■ What to produce: Below are some records. How many of their lines contain the string "will"? Answer with the number alone.

Data extracted from a collection:
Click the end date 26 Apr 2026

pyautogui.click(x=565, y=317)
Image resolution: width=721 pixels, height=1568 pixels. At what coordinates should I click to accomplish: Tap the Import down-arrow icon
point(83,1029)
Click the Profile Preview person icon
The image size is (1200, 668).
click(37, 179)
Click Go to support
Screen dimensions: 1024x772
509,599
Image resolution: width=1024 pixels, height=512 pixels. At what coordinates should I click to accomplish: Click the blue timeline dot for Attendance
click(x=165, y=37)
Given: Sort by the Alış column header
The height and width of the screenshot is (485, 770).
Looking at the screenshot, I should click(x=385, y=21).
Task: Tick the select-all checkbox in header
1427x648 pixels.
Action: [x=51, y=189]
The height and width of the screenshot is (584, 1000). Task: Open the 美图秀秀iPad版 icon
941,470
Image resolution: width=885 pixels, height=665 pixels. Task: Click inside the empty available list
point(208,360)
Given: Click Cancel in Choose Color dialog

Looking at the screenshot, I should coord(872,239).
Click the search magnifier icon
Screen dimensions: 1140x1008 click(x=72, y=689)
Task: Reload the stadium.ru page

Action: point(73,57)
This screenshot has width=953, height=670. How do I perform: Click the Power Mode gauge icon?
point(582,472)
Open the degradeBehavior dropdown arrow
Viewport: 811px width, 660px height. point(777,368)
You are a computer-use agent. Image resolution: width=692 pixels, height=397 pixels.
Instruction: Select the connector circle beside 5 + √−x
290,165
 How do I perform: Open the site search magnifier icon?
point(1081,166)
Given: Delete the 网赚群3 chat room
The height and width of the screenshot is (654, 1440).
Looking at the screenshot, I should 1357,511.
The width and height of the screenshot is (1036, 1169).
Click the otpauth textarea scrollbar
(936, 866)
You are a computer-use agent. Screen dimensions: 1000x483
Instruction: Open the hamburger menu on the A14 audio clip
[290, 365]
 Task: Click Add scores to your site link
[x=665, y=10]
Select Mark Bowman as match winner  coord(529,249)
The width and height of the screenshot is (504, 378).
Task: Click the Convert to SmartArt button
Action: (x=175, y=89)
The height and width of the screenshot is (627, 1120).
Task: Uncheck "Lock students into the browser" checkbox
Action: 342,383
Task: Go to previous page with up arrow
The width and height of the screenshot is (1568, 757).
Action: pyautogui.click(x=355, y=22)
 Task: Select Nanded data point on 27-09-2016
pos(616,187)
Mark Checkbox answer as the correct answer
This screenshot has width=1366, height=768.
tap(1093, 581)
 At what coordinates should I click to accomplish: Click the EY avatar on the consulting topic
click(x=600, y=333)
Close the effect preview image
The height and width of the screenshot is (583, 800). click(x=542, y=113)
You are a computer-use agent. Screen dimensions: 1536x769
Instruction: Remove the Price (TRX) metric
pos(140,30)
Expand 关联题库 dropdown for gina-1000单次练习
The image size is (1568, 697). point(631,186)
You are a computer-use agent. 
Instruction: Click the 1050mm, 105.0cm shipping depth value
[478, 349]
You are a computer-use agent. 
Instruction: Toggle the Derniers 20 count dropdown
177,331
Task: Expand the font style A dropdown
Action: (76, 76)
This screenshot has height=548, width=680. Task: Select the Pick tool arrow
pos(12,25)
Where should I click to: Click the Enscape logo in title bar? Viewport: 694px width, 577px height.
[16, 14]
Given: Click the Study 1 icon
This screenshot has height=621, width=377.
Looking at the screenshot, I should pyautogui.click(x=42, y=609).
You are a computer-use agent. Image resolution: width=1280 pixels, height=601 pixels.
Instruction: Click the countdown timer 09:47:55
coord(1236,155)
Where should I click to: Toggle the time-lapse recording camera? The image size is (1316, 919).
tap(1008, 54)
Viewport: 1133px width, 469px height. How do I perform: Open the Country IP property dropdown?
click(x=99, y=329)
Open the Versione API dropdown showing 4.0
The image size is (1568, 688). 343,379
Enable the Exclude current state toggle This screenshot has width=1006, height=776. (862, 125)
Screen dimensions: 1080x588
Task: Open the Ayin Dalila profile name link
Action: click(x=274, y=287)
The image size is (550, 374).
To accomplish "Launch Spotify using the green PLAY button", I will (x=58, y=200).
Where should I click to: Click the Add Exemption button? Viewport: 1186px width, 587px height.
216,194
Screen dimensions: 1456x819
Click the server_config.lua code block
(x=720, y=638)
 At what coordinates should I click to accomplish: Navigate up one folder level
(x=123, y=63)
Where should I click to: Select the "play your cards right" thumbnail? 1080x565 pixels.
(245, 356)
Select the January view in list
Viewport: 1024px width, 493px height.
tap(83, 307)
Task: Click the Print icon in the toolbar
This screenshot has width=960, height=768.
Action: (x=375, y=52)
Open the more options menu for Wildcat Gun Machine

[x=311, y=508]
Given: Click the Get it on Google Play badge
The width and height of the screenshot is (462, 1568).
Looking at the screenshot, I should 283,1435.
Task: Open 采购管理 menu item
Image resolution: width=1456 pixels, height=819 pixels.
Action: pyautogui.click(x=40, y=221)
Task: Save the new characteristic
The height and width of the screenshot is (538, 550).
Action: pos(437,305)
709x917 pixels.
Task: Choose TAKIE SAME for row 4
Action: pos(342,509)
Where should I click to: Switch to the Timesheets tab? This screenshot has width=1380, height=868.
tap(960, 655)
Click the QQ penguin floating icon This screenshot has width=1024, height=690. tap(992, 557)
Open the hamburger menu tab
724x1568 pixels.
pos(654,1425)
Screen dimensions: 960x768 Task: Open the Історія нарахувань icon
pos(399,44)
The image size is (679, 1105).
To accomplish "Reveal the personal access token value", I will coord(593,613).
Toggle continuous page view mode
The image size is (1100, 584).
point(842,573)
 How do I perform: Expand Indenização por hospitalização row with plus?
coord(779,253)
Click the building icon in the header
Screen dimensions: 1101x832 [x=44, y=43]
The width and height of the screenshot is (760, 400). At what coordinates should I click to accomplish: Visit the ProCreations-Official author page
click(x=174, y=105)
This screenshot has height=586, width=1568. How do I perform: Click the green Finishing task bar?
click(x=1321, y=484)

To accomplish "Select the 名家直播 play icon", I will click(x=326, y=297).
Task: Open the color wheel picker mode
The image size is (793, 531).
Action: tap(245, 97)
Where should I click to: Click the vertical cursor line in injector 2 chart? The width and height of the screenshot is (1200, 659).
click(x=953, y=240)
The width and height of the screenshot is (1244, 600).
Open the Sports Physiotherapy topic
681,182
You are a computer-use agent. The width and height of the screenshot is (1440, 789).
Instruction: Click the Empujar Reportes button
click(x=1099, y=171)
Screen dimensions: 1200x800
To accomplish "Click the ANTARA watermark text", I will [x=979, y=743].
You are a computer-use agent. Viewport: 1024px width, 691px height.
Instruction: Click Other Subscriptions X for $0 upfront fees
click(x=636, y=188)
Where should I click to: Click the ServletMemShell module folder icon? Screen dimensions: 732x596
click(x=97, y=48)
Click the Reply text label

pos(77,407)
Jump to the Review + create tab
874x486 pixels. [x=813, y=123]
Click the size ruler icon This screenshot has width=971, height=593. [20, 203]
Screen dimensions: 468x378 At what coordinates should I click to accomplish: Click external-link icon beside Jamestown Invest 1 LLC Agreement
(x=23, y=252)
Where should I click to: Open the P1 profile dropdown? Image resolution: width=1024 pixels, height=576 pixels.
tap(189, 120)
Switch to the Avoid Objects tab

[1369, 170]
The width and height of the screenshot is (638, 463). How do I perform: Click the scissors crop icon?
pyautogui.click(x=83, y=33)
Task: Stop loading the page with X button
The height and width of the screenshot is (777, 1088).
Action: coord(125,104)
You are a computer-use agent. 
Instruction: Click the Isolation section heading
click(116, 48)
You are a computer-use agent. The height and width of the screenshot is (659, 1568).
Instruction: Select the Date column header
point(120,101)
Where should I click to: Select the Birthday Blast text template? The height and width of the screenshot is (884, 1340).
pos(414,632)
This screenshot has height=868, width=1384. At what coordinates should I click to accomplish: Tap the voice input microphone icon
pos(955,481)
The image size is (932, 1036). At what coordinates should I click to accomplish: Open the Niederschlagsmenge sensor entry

■ Final answer: 4